Le cousin de la syncope qui ne tient jamais rien
On y arrivait : il existe un procédé rythmique apparenté à la syncope, mais qui fonctionne différemment. Tandis que la syncope déplace l'accent en tenant une note sur le temps fort, cet autre procédé attaque directement dans le vide entre les temps et ne tient rien par-dessus — on l'appelle le contretemps, et c'est l'un des outils rythmiques les plus utilisés — et les plus caractéristiques — dans des genres comme le ska, le reggae et une grande partie de la musique populaire latino-américaine.
Un contretemps est une note (ou un accord) jouée exclusivement sur la subdivision faible entre deux temps, sans attaquer le temps fort du tout.
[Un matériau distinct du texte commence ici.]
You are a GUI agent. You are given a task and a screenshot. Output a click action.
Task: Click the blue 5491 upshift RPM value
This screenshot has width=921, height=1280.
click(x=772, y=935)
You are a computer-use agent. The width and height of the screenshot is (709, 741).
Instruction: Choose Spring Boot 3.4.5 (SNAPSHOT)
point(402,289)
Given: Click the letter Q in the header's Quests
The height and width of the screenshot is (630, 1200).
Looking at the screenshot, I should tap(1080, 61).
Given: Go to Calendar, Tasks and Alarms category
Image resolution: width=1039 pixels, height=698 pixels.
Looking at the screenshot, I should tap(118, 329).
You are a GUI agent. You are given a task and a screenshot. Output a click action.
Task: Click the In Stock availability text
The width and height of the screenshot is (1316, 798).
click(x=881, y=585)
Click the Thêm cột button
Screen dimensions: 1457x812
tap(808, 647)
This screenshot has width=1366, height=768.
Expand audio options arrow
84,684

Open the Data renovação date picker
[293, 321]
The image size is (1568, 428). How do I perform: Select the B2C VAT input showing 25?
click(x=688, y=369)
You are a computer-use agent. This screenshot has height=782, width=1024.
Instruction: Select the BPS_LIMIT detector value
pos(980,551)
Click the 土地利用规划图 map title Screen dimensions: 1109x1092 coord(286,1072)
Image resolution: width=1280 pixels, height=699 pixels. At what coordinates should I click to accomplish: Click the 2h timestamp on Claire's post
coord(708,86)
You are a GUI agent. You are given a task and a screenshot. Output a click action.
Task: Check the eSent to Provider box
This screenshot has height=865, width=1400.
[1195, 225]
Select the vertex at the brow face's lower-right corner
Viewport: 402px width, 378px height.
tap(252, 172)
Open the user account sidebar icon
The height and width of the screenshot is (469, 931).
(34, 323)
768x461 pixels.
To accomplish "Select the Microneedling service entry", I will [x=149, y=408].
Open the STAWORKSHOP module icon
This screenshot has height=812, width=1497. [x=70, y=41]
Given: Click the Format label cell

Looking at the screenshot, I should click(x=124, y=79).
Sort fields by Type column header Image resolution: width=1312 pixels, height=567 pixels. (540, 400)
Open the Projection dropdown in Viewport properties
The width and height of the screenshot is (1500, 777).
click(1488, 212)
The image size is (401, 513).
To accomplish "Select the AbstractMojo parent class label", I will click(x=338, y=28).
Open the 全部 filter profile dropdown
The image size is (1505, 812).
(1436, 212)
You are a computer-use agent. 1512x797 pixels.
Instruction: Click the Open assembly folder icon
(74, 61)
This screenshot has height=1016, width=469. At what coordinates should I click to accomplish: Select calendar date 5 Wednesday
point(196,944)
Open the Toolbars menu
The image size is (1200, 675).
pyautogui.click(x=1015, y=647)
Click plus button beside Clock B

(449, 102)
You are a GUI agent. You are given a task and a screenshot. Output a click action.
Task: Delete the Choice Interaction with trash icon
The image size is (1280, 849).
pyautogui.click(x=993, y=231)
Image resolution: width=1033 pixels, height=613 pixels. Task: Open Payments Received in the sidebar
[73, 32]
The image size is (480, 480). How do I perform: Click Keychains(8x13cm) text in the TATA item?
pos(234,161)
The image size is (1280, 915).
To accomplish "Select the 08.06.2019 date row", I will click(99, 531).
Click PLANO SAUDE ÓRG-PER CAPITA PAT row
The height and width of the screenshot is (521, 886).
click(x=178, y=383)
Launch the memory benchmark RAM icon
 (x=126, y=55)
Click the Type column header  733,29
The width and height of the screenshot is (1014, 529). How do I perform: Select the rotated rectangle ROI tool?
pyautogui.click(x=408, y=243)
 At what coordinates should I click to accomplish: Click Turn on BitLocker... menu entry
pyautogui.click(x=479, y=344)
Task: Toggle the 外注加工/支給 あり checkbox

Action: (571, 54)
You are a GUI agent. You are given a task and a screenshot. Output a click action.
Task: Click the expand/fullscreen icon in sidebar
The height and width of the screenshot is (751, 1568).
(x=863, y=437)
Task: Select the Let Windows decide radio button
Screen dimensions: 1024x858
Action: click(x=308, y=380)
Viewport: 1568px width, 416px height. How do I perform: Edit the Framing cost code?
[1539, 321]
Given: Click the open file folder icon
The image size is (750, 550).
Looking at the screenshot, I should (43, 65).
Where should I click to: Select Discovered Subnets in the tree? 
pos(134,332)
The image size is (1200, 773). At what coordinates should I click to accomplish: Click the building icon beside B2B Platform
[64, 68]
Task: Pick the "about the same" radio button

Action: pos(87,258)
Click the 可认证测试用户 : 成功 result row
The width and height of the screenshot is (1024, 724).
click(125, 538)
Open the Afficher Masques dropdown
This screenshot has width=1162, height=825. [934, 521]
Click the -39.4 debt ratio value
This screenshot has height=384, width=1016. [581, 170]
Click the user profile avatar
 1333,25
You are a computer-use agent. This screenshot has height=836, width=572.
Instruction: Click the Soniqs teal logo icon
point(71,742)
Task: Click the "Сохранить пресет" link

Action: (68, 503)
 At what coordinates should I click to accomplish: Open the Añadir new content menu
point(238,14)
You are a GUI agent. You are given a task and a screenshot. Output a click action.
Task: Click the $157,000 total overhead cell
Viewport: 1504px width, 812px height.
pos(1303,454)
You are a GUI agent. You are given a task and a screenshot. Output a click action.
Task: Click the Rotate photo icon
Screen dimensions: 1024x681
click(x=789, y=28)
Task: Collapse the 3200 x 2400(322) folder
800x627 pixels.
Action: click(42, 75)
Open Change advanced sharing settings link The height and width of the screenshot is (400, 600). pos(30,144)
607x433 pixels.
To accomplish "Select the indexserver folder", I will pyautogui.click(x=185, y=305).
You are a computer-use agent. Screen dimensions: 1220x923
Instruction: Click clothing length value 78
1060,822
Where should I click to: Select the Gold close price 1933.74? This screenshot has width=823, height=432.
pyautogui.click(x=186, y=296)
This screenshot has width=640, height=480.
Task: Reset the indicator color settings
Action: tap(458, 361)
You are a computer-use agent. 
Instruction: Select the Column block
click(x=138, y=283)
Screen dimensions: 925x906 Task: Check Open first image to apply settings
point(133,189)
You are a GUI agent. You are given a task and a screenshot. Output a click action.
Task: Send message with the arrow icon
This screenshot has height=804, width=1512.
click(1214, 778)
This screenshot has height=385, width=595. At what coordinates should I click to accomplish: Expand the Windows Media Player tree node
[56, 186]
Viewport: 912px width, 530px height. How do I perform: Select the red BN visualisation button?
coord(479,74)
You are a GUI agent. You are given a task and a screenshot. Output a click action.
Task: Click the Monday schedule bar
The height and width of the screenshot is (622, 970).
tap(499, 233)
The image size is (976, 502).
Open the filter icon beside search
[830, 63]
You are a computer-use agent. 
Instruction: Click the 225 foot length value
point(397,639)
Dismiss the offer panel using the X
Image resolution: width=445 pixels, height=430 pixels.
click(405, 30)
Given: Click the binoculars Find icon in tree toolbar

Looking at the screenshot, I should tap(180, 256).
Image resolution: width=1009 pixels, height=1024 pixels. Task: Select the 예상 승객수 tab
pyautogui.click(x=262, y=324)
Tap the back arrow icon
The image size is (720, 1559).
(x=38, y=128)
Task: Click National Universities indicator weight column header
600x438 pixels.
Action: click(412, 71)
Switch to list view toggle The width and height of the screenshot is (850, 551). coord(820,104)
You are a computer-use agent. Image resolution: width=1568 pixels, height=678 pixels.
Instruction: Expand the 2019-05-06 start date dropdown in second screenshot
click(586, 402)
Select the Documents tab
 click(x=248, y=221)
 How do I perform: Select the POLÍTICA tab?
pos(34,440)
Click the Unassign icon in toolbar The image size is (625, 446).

Rien ne sonne sur le temps ; le temps reste silencieux, et la seule chose qu'on entend est l'attaque sur le « et » intermédiaire.
La différence avec la syncope est essentielle et mérite d'être soulignée : dans la syncope, une note naît sur le temps faible et se tient à travers le temps fort suivant — il y a continuité du son entre les deux. Dans le contretemps, en revanche, il n'y a pas de tenue : le temps fort reste directement vide, sans attaque ni note qui sonne, et la seule présence rythmique se produit dans l'espace intermédiaire. Ce sont des cousins, mais l'un « vole » l'accent en tenant une note par-dessus ; l'autre ne joue tout simplement pas là où on l'attend et attaque uniquement dans le vide.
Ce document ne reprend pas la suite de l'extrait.